(Passage provided):
* * *

I think your issue could be related with passing less or more labels than the actual elements in one of the tensor dimension. From the size, it could be the ligand-receptor pairs. It seems like you only provided labels for 1000 LR pairs, while your tensor has 1999 elements in total.

ludicaa commented 3 months ago

Hi Erik!

A the following link you can find the tensor and tensor metadata https://www.dropbox.com/scl/fo/qq37tda3yekx0nl073xsb/ACgPNftevARe-Vo1mdt2I1Q?rlkey=ans4a1sdnxbb3d9b77vv1kdv4&dl=0

# Tensor shape
tensor.shape

(13, 1000, 28, 28)

I have to tell you that for a reason I did not figure out, at the first attempt the Labels for ligand-receptor pairs where all capital letters (like for human) while in the ppi_names I had them in the correct format for mouse (i.e., Kdm5d^Whatever). To correct it, since it would not work at the end I just replaced

len(tensor.order_names[1]) = ppi_names #which length is 1999!!!

Thus I think that to correct the metadata creation error, I have generated this new one! Is there a way to make the tensor create the Labels for ligand-receptor pairs in the correct format??

Thank you very much for the help

Ludovica

earmingol commented 3 months ago

I see! You are using the tensor-cell2cell analysis without LIANA, right? If so, in the step of creating the interaction tensor you need to add upper_letter_comparison=False to keep the names in the original format, otherwise they will be transformed to capital letters.

For example:

tensor = c2c.tensor.InteractionTensor(rnaseq_matrices=rnaseq_matrices,
                                      ppi_data=lr_pairs,
                                      context_names=list(context_dict.keys()),
                                      how='outer',
                                      outer_fraction=0.5, # Considers elements in at least 50% of samples
                                      complex_sep='&',
                                      interaction_columns=int_columns,
                                      communication_score='expression_gmean',
                                      upper_letter_comparison=False
                                     )

Then there is no need to do tensor.order_names[1] = ppi_names

ludicaa commented 3 months ago

Yes I am using the tensor cell2cell without LIANA and yes the upper_letter_comparison=False solved the issue! Thank you for the help :)

Ludovica

* * *

(Collected data)
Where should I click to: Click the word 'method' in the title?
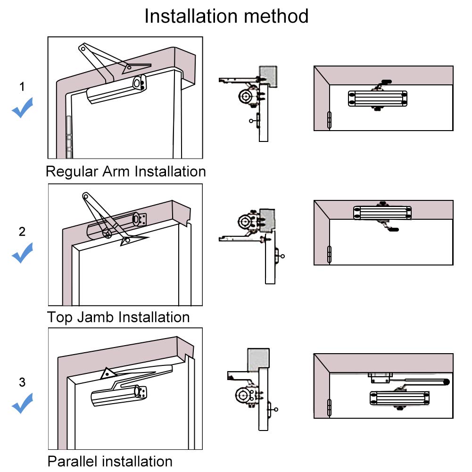(x=276, y=16)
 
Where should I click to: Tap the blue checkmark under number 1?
(x=22, y=108)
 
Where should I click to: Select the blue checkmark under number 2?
(x=22, y=253)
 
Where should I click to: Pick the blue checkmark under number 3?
(x=22, y=403)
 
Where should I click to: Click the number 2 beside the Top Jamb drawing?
(x=22, y=232)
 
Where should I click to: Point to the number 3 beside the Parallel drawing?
(x=22, y=382)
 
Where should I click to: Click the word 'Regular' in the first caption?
(x=72, y=172)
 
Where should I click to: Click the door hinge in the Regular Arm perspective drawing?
(x=69, y=137)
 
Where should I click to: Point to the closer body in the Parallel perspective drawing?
(x=119, y=395)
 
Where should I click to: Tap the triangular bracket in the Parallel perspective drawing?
(x=108, y=373)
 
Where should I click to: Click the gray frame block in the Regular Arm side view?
(x=268, y=76)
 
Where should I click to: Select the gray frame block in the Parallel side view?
(x=258, y=360)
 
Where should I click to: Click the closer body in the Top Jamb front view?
(x=382, y=213)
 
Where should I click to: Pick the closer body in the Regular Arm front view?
(x=378, y=99)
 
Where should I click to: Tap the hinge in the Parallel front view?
(x=329, y=407)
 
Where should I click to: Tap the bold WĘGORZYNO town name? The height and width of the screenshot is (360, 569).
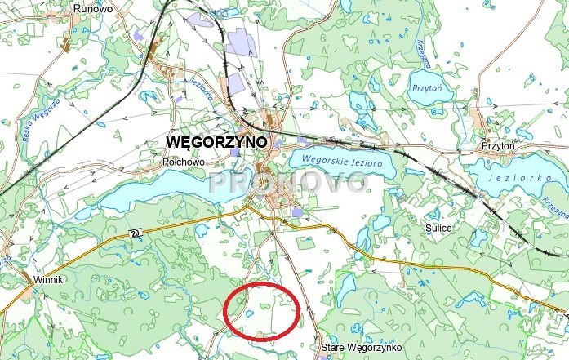pyautogui.click(x=216, y=141)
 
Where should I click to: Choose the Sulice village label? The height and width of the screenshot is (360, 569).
pyautogui.click(x=439, y=229)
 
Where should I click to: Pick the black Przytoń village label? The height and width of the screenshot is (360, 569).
pyautogui.click(x=498, y=145)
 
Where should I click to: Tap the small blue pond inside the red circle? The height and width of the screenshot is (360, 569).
pyautogui.click(x=246, y=311)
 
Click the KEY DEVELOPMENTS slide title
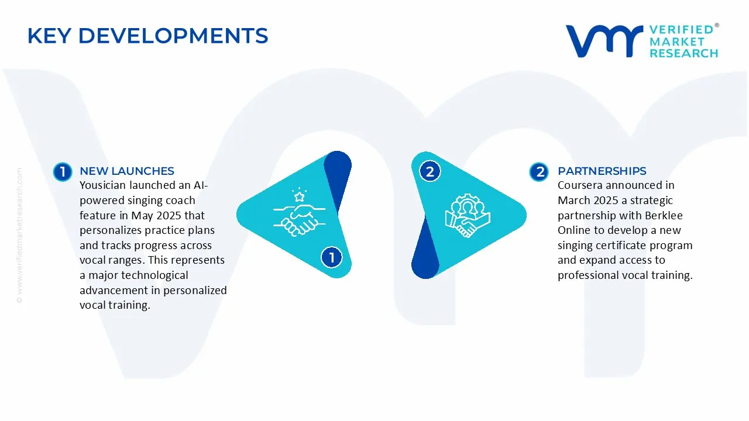(147, 36)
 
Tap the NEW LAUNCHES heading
(126, 171)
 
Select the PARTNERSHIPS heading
(602, 171)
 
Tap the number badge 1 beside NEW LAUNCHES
(62, 172)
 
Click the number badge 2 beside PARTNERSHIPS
(539, 172)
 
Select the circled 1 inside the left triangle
(331, 257)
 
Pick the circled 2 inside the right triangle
(430, 172)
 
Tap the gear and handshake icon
(468, 215)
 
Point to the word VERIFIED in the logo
(681, 30)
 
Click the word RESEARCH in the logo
(683, 53)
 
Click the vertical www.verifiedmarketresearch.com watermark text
(19, 234)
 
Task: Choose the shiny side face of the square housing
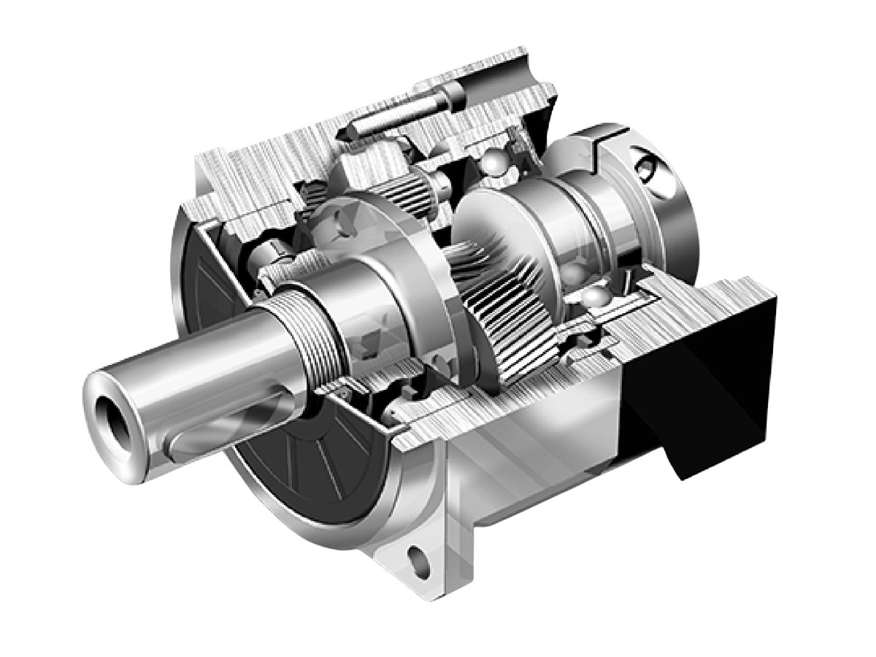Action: tap(540, 467)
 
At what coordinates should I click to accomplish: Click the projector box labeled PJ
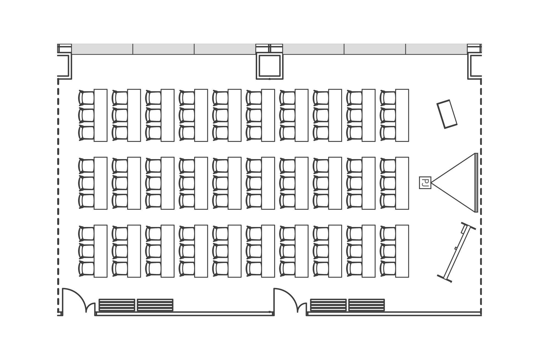pyautogui.click(x=425, y=183)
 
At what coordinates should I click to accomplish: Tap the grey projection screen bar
pyautogui.click(x=476, y=183)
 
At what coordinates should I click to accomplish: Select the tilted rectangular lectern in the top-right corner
pyautogui.click(x=447, y=114)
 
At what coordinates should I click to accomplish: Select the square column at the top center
pyautogui.click(x=270, y=67)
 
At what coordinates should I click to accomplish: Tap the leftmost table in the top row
pyautogui.click(x=100, y=115)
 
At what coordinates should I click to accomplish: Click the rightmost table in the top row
pyautogui.click(x=402, y=115)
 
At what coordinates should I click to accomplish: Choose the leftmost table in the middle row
pyautogui.click(x=100, y=183)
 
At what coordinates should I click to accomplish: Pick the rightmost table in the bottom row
pyautogui.click(x=402, y=251)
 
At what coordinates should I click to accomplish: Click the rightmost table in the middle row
pyautogui.click(x=402, y=183)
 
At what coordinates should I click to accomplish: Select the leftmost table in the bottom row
pyautogui.click(x=100, y=251)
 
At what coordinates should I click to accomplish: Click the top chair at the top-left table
pyautogui.click(x=86, y=98)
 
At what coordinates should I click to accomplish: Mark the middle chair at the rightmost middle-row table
pyautogui.click(x=388, y=183)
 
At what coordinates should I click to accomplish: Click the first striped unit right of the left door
pyautogui.click(x=117, y=305)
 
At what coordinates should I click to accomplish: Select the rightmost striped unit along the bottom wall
pyautogui.click(x=367, y=305)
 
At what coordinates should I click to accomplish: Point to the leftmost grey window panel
pyautogui.click(x=102, y=49)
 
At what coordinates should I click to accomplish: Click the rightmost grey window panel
pyautogui.click(x=436, y=49)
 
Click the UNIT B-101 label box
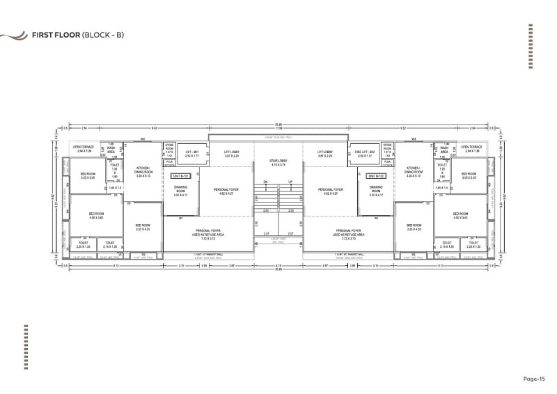(180, 177)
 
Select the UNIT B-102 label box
(376, 177)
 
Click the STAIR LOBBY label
(278, 163)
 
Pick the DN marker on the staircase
(265, 182)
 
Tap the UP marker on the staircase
(290, 182)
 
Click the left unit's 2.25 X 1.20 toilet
(84, 244)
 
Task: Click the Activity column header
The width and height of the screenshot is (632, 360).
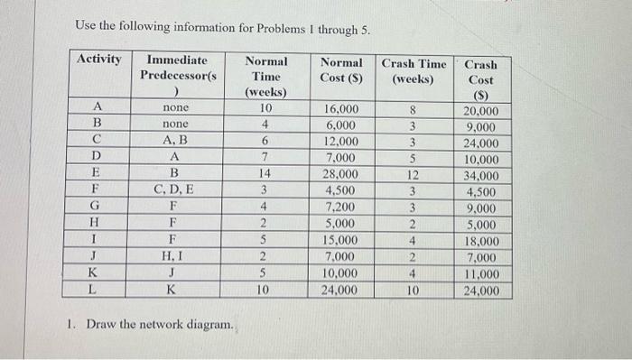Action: [x=99, y=60]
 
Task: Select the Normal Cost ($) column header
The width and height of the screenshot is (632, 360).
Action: [x=341, y=71]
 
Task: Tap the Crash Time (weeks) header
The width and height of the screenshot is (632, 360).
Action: [x=414, y=71]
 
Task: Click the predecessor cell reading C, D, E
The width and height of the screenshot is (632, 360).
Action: [x=175, y=191]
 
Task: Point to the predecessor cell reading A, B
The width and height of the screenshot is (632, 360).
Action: [x=175, y=142]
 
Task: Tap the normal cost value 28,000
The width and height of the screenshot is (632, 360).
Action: [x=341, y=175]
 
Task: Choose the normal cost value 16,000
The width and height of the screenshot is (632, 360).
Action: [x=341, y=109]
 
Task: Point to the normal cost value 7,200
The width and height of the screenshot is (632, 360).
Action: [x=341, y=208]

* * *

(Written problem):
Transcribe the part of the forum thread that opens with the words containing "A the following" and closes with "1000, 28, 28)". None of the records is needed here.

(Exercise response):
A the following link you can find the tensor and tensor metadata https://www.dropbox.com/scl/fo/qq37tda3yekx0nl073xsb/ACgPNftevARe-Vo1mdt2I1Q?rlkey=ans4a1sdnxbb3d9b77vv1kdv4&dl=0

# Tensor shape
tensor.shape

(13, 1000, 28, 28)